2. **Sketching the Graph:** I would plot these points (0,0), (1,1), (1,-1), (2,2), (2,-2), etc. Then I'd connect them. It makes a cool "V" shape that opens to the right, with its pointy part right at the (0,0) spot.

3. **Finding Intercepts:**
* **x-intercept:** Set y=0: $x = |0| = 0$. So, (0, 0).
* **y-intercept:** Set x=0: $0 = |y|$. This means y must be 0. So, (0, 0).
This equation crosses both axes right at the origin!
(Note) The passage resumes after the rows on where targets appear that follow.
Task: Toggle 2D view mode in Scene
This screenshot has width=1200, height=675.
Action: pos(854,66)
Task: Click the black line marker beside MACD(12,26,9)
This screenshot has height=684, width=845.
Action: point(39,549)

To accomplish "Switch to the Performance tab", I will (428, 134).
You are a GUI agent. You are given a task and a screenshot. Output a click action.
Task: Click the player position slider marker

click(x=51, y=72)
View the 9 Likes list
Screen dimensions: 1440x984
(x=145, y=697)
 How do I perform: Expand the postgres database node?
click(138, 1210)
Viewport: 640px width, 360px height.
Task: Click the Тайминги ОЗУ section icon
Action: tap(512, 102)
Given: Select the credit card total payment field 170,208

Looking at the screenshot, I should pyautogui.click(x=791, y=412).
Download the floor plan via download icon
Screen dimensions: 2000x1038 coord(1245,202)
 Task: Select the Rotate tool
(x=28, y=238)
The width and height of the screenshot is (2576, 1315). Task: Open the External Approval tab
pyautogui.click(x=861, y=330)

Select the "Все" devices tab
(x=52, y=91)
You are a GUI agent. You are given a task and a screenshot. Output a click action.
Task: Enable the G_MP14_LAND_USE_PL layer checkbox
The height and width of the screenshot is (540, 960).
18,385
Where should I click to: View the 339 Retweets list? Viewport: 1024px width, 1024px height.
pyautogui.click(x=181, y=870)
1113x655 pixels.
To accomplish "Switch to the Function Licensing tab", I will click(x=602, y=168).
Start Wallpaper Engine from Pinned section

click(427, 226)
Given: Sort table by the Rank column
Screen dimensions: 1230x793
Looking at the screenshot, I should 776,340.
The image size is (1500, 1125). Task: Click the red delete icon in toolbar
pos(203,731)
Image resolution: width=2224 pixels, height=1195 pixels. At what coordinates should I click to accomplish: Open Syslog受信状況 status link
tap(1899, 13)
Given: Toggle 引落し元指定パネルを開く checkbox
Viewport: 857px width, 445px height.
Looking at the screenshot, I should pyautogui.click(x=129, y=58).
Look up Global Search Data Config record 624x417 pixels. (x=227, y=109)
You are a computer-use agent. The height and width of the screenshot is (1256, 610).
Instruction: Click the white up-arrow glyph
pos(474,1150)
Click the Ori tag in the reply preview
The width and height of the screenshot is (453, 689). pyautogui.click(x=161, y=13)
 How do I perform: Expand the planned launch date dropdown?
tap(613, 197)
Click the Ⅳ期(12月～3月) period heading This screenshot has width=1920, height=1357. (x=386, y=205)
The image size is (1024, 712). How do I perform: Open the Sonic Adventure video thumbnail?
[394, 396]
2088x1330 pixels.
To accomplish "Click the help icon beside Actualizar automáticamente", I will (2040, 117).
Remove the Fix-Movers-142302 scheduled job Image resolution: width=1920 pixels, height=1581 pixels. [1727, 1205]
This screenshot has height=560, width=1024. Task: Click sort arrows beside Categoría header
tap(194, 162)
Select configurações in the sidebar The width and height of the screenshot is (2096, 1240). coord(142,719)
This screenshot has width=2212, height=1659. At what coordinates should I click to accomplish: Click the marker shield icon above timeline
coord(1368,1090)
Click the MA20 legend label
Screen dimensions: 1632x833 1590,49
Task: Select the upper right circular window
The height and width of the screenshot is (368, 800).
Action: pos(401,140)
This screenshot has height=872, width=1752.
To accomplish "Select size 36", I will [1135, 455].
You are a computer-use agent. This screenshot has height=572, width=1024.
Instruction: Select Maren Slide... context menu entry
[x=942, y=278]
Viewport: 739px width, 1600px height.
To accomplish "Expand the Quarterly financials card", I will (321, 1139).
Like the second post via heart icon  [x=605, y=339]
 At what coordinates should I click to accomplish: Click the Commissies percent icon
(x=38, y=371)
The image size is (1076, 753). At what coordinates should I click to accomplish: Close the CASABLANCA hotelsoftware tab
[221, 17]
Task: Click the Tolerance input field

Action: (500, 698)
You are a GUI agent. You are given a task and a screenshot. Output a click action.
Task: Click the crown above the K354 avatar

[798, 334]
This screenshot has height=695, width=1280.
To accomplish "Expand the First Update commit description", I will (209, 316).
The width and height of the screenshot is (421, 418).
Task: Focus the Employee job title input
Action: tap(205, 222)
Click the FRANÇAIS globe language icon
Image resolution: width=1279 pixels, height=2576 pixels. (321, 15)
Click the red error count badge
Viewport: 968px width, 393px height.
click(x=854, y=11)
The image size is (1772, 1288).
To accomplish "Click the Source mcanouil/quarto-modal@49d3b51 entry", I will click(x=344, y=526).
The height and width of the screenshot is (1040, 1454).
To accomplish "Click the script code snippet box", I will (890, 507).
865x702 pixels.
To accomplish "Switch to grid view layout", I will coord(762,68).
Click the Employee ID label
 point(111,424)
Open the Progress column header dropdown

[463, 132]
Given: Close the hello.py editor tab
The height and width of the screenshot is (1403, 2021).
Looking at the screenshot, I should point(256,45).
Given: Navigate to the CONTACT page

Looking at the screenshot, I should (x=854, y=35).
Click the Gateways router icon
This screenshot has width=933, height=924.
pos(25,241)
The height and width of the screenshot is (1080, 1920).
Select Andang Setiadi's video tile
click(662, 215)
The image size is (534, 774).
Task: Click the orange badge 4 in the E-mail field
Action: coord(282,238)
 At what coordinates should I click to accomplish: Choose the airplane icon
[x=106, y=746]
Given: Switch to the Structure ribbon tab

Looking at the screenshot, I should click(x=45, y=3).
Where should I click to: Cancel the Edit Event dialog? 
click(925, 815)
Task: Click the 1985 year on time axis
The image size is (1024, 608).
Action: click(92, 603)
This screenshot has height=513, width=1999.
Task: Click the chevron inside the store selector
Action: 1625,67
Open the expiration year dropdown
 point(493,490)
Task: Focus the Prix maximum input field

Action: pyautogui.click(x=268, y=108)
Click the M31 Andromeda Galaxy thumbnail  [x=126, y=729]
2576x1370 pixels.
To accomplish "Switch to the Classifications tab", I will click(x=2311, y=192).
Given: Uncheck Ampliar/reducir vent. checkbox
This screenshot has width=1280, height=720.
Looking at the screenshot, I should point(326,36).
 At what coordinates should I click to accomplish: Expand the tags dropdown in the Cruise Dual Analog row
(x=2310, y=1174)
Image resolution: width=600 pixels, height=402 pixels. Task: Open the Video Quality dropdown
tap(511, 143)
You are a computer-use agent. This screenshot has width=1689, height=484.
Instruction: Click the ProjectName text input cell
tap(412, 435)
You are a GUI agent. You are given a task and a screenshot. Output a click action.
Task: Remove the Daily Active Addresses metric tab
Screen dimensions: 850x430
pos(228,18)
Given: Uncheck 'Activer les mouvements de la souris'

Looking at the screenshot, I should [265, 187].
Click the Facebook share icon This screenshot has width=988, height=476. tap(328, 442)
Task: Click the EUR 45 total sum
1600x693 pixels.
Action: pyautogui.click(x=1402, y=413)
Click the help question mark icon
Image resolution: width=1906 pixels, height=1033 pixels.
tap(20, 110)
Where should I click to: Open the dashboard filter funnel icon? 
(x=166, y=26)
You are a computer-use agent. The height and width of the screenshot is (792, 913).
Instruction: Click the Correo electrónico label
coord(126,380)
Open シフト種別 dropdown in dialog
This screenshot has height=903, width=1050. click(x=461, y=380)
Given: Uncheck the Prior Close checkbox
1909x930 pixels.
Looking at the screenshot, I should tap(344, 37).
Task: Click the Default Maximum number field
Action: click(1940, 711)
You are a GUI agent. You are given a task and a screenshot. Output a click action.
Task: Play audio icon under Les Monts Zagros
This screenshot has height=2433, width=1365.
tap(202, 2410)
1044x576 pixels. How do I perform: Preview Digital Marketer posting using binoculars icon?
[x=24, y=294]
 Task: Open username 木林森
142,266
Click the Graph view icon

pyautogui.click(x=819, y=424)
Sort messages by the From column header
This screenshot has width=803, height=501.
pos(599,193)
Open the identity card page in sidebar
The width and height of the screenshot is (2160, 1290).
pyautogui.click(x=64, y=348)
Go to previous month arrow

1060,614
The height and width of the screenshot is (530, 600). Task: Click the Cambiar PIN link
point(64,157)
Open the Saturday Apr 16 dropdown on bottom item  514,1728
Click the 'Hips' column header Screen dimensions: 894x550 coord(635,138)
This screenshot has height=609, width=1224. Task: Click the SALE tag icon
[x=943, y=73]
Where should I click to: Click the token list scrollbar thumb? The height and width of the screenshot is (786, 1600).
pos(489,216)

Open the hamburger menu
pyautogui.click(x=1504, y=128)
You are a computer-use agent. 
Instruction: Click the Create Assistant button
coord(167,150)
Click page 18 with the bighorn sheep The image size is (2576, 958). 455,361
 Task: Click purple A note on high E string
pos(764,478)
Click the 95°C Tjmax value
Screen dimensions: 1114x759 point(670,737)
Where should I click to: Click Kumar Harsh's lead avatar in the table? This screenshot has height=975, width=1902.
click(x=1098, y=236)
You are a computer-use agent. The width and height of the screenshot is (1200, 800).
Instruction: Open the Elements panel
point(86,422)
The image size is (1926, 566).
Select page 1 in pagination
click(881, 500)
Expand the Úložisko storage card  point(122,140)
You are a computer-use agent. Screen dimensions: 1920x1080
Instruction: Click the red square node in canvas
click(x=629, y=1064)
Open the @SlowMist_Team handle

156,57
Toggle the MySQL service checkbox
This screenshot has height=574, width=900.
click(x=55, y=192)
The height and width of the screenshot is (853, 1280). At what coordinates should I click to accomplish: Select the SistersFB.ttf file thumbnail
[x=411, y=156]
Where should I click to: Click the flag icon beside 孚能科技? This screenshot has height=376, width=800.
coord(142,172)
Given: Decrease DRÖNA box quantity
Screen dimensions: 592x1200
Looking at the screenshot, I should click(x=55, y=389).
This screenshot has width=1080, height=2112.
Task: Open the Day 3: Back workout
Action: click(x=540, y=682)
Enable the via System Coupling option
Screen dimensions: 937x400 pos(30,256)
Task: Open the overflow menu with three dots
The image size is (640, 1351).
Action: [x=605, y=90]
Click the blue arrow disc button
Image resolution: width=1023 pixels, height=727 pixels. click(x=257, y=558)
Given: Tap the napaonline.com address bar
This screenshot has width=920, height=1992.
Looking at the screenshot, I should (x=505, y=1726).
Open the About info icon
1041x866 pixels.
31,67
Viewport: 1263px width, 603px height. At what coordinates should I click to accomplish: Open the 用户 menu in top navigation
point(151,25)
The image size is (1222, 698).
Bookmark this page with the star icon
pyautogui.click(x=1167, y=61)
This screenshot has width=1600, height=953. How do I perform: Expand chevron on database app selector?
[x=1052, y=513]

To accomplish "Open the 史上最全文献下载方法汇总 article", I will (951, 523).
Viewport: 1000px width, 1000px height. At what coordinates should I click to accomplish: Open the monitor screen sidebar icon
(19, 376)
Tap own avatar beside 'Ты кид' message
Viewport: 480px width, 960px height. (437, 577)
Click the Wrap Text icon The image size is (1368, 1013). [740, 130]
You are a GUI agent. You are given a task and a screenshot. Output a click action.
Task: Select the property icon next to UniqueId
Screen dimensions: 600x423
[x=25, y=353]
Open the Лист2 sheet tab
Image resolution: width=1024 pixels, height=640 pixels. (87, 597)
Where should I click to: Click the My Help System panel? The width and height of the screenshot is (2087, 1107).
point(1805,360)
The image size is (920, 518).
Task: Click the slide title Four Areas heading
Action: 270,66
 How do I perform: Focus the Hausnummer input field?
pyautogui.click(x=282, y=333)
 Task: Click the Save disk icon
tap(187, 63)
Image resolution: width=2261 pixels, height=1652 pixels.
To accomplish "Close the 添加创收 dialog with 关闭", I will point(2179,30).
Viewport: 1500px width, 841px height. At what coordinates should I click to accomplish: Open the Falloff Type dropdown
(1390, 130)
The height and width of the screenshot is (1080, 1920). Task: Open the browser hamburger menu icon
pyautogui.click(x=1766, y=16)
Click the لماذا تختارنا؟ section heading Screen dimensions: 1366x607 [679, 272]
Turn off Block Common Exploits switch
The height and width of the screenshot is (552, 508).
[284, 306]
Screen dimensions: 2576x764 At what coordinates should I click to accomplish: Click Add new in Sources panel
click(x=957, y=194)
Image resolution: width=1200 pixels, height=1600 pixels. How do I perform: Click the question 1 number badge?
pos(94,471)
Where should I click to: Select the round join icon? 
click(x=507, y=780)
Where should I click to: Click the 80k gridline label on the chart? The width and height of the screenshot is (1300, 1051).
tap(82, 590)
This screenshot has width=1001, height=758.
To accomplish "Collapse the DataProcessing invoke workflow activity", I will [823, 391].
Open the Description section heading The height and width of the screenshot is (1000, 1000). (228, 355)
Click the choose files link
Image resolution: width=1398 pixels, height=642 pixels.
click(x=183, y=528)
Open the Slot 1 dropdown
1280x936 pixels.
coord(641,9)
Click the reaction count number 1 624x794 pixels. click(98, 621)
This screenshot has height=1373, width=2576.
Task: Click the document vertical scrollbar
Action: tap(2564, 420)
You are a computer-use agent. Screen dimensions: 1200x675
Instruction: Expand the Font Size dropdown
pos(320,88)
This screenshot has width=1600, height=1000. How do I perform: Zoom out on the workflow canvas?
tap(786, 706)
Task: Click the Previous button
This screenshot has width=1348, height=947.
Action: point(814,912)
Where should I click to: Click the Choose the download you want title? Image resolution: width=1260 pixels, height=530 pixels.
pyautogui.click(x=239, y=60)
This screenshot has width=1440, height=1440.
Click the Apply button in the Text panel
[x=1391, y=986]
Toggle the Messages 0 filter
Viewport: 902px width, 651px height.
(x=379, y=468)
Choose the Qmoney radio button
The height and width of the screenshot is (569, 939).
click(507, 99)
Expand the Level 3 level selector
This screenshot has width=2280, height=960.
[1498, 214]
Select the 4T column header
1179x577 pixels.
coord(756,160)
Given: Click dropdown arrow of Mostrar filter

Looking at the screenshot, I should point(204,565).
4. **Testing for Symmetry:**
* **x-axis symmetry:** Replace 'y' with '-y'.
$x = |-y|$.
Since the absolute value of a negative number is the same as the absolute value of the positive number (like $|-3|=3$ and $|3|=3$), then $|-y|$ is the same as $|y|$.
So, $x = |y|$ is the same as the original equation! This means it HAS x-axis symmetry. If you fold the graph along the x-axis, it matches up!
* **y-axis symmetry:** Replace 'x' with '-x'.
$-x = |y|$.
This is not the same as the original equation, so no y-axis symmetry.
* **Origin symmetry:** Replace 'x' with '-x' AND 'y' with '-y'.
$-x = |-y|$.
$-x = |y|$.
This is not the same as the original equation, so no origin symmetry.